### PROBLEMA PROPOSTO 1:
Responda com base no texto sobre o financiamento imobiliário:
(a) Desde que ano os bancos passaram a priorizar o crédito ao consumidor final?
(b) Segundo Sandro Gamba, de quanto para quanto passou a representatividade do mercado de capitais no financiamento à construção?
(c) Quanto a Finamob espera alcançar em operações em 2025?

### TRECHO DO DOCUMENTO:
Com a queda da captação da poupança nos últimos anos, uma transformação silenciosa vem ocorrendo no mercado imobiliário: incorporadoras e construtoras passaram a depender menos do tradicional crédito subsidiado e cada vez mais de recursos vindos do mercado de capitais.
Historicamente, o Sistema Brasileiro de Poupança e Empréstimo (SBPE) financiava a maior parte das obras residenciais e corporativas com o dinheiro depositado por consumidores na caderneta de poupança. Esse capital, remunerado a uma taxa abaixo do CDI, era usado tanto para financiar empreendimentos quanto para conceder crédito a compradores de imóveis.
Mas desde 2021, com a fuga de recursos da poupança, os bancos passaram a priorizar o crédito ao consumidor final. Com isso, a participação da poupança no financiamento às construtoras encolheu — abrindo espaço para que instrumentos como CRIs, LCIs e FIDCs ganhassem relevância na captação de recursos para projetos, principalmente de alto padrão.
Esse novo cenário favoreceu especialmente os grandes agentes do mercado financeiro, concentrados na região da Faria Lima, em São Paulo. Gestoras, securitizadoras e bancos de investimento se tornaram protagonistas nesse modelo de financiamento, ampliando sua participação na cadeia da construção civil.
Plataformas como XP, BTG e Nubank também tiveram papel importante ao incentivar o investidor pessoa física a sair da poupança e diversificar a carteira com ativos mais sofisticados, como FIIs, CRIs e LCIs — todos ligados ao setor imobiliário e, muitas vezes, com retornos superiores mesmo em um ambiente de juros altos.
Segundo Sandro Gamba, presidente da Associação Brasileira das Entidades de Crédito Imobiliário e Poupança (Abecip), a representatividade do mercado de capitais no financiamento à construção passou de 30% para 40% nos últimos anos. “Para demandas de ciclo longo, como o financiamento ao comprador, ainda haverá recursos da poupança. Mas para o ciclo curto, como obras, o mercado de capitais tende a ganhar mais espaço”, afirma.
A Finamob, especializada em originação e estruturação de crédito para incorporadoras, é um exemplo da expansão desse modelo. Em 2025, a empresa espera alcançar R$ 1 bilhão em operações — mais que o triplo dos R$ 320 milhões movimentados em 2024. O capital vem de parcerias com gestoras e butiques de investimentos, que oferecem crédito estruturado a empresas do setor.
Para Murilo Marchesini, sócio-fundador da Finamob, essa mudança é irreversível. “O mercado de capitais já lidera o financiamento em alguns meses. Hoje, temos cerca de R$ 300 bilhões em FIIs, contra pouco mais de R$ 800 bilhões na poupança. Mas a velocidade de captação e liberação de recursos favorece o mercado de capitais”, explica.
Ele acredita que o Brasil caminha para um modelo mais maduro, sem necessidade de subsídios do governo. “O mercado precisa andar com as próprias pernas, equilibrando retorno para o investidor e viabilidade para o incorporador. Nos países desenvolvidos já é assim, e esse caminho parece o mais sustentável no longo prazo”, completa.

### PROBLEMA PROPOSTO 2:
Por favor, reproduza literalmente as linhas dos registros, da linha que contém "Click the 删除(R) button" até a linha que contém "Screen dimensions: 2000x1500 [1803, 758]", ambas incluídas.

### LINHAS DE DADOS:

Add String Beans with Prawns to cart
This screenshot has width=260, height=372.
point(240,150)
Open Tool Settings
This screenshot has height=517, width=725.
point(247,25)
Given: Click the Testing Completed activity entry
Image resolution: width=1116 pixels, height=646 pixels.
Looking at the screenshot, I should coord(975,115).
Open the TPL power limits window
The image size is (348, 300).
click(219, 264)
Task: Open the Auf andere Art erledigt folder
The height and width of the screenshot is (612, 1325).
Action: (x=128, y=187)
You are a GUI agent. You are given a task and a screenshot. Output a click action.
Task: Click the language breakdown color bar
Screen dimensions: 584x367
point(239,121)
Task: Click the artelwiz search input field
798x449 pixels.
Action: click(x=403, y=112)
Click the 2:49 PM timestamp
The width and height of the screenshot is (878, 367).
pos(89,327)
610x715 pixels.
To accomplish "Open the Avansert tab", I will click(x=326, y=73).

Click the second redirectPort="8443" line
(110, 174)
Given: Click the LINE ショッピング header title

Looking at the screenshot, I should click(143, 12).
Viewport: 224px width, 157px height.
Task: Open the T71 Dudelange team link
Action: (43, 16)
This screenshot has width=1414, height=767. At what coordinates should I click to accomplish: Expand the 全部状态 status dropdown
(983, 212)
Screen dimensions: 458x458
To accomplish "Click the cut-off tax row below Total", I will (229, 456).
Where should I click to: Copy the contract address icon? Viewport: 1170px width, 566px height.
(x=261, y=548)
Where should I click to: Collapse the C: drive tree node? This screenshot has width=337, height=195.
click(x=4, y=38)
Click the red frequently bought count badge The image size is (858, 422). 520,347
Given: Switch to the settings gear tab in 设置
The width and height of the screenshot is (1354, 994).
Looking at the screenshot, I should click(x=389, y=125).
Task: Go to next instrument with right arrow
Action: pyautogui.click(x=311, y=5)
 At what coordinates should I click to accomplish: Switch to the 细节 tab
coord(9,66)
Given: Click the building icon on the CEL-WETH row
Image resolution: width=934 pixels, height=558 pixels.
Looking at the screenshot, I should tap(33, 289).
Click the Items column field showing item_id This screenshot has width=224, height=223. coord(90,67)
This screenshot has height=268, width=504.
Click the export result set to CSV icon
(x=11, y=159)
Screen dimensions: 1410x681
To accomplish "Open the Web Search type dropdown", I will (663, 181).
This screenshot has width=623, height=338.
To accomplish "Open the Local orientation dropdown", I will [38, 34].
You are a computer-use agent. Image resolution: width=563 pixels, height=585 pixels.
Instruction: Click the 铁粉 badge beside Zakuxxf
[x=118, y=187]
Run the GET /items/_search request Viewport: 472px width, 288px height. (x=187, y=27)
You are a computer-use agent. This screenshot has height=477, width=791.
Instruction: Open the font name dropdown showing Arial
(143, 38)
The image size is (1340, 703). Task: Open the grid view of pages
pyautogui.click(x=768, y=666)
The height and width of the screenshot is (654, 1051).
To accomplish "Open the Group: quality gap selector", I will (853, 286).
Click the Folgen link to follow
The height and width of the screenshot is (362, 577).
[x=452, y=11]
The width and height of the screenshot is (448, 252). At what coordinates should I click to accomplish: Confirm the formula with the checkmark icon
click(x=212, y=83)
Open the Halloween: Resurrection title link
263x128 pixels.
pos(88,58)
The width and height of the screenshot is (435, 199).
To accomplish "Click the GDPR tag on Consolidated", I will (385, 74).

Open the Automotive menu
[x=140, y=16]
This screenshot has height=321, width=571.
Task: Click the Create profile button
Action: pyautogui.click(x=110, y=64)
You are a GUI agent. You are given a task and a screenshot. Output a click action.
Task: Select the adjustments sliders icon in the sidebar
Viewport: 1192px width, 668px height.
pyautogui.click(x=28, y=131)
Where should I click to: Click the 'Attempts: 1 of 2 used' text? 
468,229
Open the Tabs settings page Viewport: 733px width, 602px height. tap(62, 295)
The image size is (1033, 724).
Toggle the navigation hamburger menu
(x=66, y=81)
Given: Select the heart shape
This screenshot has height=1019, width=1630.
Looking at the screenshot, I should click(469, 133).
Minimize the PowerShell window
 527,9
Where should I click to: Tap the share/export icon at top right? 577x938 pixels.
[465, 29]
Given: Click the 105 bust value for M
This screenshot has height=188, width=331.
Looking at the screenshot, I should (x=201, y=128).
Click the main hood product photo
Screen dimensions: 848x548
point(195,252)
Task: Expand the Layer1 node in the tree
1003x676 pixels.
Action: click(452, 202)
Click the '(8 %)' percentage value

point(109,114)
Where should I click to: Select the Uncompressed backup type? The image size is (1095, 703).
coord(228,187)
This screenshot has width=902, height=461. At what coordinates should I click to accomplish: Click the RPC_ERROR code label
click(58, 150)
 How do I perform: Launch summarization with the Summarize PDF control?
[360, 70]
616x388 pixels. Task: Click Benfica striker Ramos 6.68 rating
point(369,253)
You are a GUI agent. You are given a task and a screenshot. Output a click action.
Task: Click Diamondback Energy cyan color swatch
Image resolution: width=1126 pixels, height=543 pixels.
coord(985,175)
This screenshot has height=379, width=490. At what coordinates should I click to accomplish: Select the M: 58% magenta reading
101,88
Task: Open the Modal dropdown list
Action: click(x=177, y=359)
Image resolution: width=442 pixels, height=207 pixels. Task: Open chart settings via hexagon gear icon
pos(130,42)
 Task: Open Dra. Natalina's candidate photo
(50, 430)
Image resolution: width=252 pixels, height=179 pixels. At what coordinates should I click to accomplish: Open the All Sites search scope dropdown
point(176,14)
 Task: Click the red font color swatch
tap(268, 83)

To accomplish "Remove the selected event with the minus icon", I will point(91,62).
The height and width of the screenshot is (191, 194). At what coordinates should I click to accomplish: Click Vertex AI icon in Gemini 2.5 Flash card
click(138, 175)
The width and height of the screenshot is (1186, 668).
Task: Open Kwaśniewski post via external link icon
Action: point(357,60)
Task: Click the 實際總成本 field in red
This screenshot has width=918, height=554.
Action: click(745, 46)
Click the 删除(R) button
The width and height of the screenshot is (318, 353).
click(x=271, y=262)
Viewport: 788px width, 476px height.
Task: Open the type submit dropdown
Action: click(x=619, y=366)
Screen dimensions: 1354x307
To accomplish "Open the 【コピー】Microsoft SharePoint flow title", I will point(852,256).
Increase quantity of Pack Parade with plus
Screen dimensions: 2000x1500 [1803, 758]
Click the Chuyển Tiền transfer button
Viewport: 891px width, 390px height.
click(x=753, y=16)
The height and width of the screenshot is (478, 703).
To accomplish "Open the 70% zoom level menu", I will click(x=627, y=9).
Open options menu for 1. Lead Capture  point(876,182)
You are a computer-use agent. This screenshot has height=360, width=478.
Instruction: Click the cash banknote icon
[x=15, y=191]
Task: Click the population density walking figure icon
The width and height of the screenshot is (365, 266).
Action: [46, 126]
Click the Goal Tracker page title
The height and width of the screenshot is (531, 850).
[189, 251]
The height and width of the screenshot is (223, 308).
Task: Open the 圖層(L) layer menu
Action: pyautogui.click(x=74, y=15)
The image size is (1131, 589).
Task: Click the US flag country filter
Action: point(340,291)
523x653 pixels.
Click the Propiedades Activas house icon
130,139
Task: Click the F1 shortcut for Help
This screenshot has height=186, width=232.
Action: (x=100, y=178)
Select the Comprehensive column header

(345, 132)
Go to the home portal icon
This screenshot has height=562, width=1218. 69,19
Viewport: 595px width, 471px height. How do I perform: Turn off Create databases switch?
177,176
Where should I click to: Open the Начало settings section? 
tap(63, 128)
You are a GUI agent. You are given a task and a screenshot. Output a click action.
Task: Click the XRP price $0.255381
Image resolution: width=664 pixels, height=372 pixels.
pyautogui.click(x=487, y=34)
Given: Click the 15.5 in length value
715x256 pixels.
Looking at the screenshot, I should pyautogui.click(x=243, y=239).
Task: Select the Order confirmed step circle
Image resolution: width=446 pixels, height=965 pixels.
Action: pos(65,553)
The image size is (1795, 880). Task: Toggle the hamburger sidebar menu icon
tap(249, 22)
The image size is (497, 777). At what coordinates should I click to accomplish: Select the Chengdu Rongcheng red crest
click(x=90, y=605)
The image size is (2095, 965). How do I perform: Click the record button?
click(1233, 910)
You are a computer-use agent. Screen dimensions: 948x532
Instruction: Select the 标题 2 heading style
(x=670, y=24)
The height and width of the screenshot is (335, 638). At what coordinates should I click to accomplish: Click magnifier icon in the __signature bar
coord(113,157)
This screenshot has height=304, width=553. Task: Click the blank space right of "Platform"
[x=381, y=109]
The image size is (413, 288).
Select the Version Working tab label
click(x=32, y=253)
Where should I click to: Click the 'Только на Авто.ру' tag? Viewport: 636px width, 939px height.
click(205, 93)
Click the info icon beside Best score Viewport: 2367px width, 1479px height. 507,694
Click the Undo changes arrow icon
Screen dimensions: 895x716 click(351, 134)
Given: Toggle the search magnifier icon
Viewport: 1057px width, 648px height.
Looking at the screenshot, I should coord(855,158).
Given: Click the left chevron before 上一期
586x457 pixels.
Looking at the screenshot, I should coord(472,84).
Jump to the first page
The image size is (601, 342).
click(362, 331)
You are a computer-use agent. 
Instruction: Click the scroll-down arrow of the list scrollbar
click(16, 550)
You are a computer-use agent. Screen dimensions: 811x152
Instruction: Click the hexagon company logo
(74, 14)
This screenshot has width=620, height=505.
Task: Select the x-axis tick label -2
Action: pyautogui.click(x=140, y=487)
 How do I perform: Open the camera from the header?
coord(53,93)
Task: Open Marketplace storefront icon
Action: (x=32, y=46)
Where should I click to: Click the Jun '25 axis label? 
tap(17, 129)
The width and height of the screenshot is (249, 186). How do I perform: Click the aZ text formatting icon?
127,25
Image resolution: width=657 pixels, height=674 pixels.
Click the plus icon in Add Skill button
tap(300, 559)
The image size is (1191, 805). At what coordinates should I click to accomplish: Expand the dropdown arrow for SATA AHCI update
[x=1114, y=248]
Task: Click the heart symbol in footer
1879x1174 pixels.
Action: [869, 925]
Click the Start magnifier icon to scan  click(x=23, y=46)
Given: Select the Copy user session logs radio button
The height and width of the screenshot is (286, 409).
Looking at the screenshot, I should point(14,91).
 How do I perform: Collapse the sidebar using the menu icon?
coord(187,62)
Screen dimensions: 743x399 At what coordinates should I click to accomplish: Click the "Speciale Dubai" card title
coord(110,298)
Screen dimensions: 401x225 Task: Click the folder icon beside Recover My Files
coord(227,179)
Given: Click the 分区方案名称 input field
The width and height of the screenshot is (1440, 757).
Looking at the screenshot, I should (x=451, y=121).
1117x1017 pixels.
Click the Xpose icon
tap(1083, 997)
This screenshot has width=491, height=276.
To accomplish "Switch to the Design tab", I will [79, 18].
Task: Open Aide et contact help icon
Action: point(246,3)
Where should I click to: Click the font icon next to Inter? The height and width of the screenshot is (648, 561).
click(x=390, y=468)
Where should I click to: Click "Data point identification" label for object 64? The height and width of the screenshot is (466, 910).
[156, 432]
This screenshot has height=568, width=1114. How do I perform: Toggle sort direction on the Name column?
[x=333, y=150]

### RESPOSTA CORRETA 1:
(a) Desde 2021.
(b) De 30% para 40%.
(c) R$ 1 bilhão.

### RESPOSTA CORRETA 2:
Click the 删除(R) button
The width and height of the screenshot is (318, 353).
click(x=271, y=262)
Viewport: 788px width, 476px height.
Task: Open the type submit dropdown
Action: click(x=619, y=366)
Screen dimensions: 1354x307
To accomplish "Open the 【コピー】Microsoft SharePoint flow title", I will point(852,256).
Increase quantity of Pack Parade with plus
Screen dimensions: 2000x1500 [1803, 758]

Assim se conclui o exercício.